Separately, Utah submitted its own Section 1115 waiver amendment on July 3, 2025, seeking federal permission to reimpose its earlier community engagement requirements. The state’s proposal would require non-exempt expansion enrollees to register for work, complete an assessment, finish a training module, and apply for 48 jobs within three months. Utah estimated that about 89.5% of expansion members would qualify for an exemption, leaving roughly 7,900 people subject to the requirements. The state held three public hearings in May 2025, received 260 public comments, and adjusted several exemption and verification provisions in response.
As of January 2026, CMS had not approved the waiver request. According to a state FAQ document, Utah was still in discussions with CMS about the flexibility of the provisions.

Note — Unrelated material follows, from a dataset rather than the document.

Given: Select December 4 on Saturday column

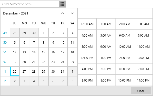Looking at the screenshot, I should pyautogui.click(x=72, y=33).
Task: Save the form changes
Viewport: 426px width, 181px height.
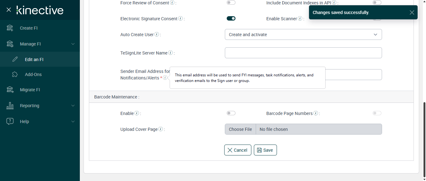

Beyond work requirements, the OBBBA introduces several additional changes to Utah’s Medicaid program starting in 2027. Eligibility reviews for expansion adults will shift from annual to every six months. Retroactive coverage for expansion enrollees will be reduced from three months to one month prior to the application date. The definition of “qualified immigrant” for Medicaid eligibility will narrow significantly beginning October 1, 2026, restricting coverage to lawful permanent residents and a few specific categories while excluding many previously eligible groups such as refugees and asylum grantees.
On the provider side, the law caps state-directed Medicaid payments at 100% of Medicare rates, with existing payments reduced by 10% annually starting in federal fiscal year 2028. Provider tax thresholds freeze at 6% for two years and then decline to 3.5% by 2032. Utah Medicaid is still analyzing the full programmatic impact of these provisions and awaiting detailed implementation guidance from CMS.